El médico internista y endocrinólogo, creador de contenido digital conocido como Dr. Rawdy, lanzó una contundente denuncia este jueves 27 de agosto de 2026 al afirmar que la joven Yenifer García no falleció de manera accidental durante un tatuaje con sedación en su vivienda, sino que fue asesinada producto de una práctica ilegal y negligente. Según el especialista, la muerte ocurrió en el barrio La Resurrección, en la localidad de Rafael Uribe Uribe, en Bogotá, luego de que se le administraran anestésicos como ketamina y sedantes como midazolam, medicamentos controlados que fueron suministrados por un auxiliar de enfermería sin la formación ni la autorización legal para realizar este tipo de procedimientos. “Jennifer García no murió. A Jennifer la mataron. Porque muchos están diciendo: murió, murió, murió. Y no, no murió, la mataron”, sentenció el galeno, quien señaló que el principal responsable es un auxiliar de enfermería, dejando claro que, aunque no sea médico, es penalmente responsable por sus actos.

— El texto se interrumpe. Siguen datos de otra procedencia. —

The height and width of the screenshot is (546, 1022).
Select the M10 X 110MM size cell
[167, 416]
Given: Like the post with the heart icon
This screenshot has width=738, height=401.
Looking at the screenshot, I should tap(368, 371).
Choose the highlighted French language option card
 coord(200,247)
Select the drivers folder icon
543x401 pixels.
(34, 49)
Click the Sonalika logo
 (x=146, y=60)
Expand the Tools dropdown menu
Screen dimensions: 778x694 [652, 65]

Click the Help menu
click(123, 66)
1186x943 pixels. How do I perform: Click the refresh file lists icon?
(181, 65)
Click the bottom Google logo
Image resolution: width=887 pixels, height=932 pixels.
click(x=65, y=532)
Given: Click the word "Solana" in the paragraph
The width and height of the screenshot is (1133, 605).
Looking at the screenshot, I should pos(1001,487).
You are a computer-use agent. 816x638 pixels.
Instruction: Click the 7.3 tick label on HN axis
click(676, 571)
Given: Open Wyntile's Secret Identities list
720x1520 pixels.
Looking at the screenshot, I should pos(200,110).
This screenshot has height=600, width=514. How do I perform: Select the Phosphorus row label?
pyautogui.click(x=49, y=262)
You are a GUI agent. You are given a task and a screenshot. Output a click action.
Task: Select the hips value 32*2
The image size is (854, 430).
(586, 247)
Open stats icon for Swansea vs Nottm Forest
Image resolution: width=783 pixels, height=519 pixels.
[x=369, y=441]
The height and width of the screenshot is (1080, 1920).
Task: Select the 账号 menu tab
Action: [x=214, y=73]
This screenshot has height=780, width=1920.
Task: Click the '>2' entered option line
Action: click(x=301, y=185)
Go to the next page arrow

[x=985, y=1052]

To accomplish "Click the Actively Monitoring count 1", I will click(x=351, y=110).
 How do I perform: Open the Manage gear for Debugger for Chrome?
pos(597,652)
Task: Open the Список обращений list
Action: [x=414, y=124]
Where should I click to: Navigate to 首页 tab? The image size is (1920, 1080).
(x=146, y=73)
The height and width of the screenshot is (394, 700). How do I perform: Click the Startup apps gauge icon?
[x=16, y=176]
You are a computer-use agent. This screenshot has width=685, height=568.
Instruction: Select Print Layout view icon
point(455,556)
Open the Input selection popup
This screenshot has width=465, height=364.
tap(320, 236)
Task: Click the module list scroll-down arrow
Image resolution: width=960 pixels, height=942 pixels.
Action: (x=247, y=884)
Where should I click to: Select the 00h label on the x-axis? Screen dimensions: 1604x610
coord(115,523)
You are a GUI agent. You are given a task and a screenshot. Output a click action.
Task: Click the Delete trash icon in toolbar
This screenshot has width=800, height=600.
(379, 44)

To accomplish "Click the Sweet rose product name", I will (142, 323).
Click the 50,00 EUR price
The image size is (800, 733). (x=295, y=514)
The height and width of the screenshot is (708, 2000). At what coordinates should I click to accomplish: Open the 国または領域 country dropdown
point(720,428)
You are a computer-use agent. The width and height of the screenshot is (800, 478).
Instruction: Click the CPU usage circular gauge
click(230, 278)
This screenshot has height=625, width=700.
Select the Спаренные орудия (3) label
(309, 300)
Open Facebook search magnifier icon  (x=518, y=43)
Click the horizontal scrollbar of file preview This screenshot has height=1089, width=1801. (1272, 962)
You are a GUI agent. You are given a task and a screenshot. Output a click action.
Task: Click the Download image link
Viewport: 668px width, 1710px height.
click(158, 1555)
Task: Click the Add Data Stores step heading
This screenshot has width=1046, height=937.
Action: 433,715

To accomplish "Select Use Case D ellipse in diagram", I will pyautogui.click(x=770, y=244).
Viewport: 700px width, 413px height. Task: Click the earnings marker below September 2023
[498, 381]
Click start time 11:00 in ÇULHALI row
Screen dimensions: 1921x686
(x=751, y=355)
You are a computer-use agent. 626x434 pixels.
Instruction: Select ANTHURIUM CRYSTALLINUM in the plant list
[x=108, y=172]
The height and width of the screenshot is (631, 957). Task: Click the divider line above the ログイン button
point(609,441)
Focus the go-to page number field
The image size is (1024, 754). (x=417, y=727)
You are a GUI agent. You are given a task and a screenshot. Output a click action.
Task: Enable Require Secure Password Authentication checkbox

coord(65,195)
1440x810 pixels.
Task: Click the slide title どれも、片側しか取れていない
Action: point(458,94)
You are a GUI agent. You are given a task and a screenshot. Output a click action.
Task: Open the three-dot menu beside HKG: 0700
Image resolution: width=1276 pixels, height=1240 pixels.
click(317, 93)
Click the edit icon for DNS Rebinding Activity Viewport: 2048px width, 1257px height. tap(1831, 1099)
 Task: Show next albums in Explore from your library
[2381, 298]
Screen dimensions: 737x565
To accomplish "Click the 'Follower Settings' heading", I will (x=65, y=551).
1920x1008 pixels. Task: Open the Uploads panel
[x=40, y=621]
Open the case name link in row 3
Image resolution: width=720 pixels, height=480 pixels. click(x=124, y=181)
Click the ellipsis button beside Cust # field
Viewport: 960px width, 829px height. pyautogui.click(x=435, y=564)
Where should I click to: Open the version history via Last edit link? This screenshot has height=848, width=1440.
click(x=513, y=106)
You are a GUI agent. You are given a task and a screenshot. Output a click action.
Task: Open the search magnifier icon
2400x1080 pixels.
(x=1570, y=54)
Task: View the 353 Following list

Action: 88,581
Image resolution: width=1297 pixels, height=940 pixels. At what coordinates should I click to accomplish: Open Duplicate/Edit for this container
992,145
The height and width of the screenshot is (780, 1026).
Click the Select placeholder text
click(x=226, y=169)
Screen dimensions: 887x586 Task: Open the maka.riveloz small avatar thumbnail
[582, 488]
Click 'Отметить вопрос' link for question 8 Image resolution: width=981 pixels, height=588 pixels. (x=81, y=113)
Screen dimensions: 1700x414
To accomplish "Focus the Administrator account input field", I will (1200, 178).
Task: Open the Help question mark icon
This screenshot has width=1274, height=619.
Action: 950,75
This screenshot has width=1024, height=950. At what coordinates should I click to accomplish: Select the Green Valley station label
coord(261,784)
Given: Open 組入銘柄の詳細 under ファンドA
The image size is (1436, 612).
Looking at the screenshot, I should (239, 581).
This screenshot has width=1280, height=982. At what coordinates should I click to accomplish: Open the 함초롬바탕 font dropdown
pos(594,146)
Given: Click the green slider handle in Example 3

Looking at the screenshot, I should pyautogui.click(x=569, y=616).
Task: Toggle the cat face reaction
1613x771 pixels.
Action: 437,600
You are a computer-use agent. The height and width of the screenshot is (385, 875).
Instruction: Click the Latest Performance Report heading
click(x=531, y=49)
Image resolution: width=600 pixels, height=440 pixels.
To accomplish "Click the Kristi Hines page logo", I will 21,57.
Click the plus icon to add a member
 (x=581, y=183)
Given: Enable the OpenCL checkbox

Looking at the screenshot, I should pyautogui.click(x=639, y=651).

En su intervención, Dr. Rawdy cuestionó la laxitud con la que se aborda este tipo de tragedias, especialmente cuando los implicados son colombianos. Recordó que hace apenas dos meses, en junio de 2026, la joven Yulixa Toloza perdió la vida en circunstancias casi idénticas, pero en aquella ocasión los medios y la opinión pública hablaban abiertamente de asesinato, pues los responsables eran de nacionalidad venezolana. “Hace dos meses murió Yulixa y todos hablábamos: ‘Mataron a Julitza. Los asesinos de Julitza. A Julitza la mataron’. ¿Por qué? Porque los que tenían responsabilidad eran venezolanos y ahora: murió, murió, murió. No, no murió. La mataron, le quitaron la vida, le hicieron un procedimiento en un lugar que no se debía hacer, le colocaron medicamentos personas que no tenían la pericia para hacerlo”, denunció el médico.
Condena a la práctica clandestina y falta de control estatal
El doctor fue enfático al calificar a quienes realizan estos procedimientos sin la mínima preparación como delincuentes homicidas. “Cualquier persona que sea capaz de dar sedación o que intente dar sedación con anestésicos como la ketamina y sedantes como el midazolam sin tener la mínima preparación y sin saber qué hacer en casos de complicaciones, como lo sabe un anestesiólogo, es un homicida, es un delincuente”, afirmó. Además, reveló que el costo de la sedación en este caso fue de 600.000 pesos colombianos, una cifra que considera irrisoria frente al valor de una vida. “¿Cómo que una sedación por seiscientos mil pesos? ¿Cómo que una sedación sin un anestesiólogo? ¿Cómo es que siguen haciéndose procedimientos quirúrgicos en lugares de garaje? ¿Cómo es que le siguen poniendo su cuerpo y su vida, su dignidad, su integridad y la salud mental de sus familias a carniceros, a personas que no tienen la pericia para hacer lo que están haciendo?”, cuestionó.
«Jennifer García no murió. A Jennifer la mataron. Porque muchos están diciendo: murió, murió, murió. Y no, no murió, la mataron»
Dr. Rawdy, médico internista y endocrinólogo
El especialista no solo apuntó contra los ejecutores directos, sino también contra los que facilitan la cadena ilegal. “Aquí hay un delincuente, el que cometió el delito y colocó los medicamentos. Hay otro delincuente, quien se los vendió. Pero ¿y la Secretaría de Salud que tiene que regular la venta ilegal de este tipo de fármacos qué? ¿La responsabilidad qué? ¿Cuántos muertos más? ¿Dos más? ¿Tres más? ¿Cuántos más? Porque también hay que poner en cintura a las instituciones que deberían tener un control sobre esto. Y sigue pasando y siguen costando vidas”, manifestó. En ese sentido, hizo un llamado urgente a las autoridades y a la ciudadanía para que se tomen medidas drásticas contra la venta clandestina de medicamentos controlados y para que se evite a toda costa la realización de procedimientos estéticos en lugares no autorizados.
Dr. Rawdy también expresó su tristeza y preocupación por el hecho de que un profesional de la salud esté involucrado en esta tragedia, lo que, según dijo, empaña la imagen de todo el gremio en medio de una situación económica difícil para muchos trabajadores del sector. “Nosotros estamos pasándola mal. Nuestra situación económica, no encontramos trabajo, no hay oportunidades, cuando trabajamos nos explotan. Pero absolutamente nada justifica cometer un crimen contra una persona. Pero el desespero de muchos lo hace cometer este tipo de actos que no tienen ninguna justificación”, concluyó, advirtiendo que si no se actúa con celeridad, la próxima víctima podría ser cualquier persona.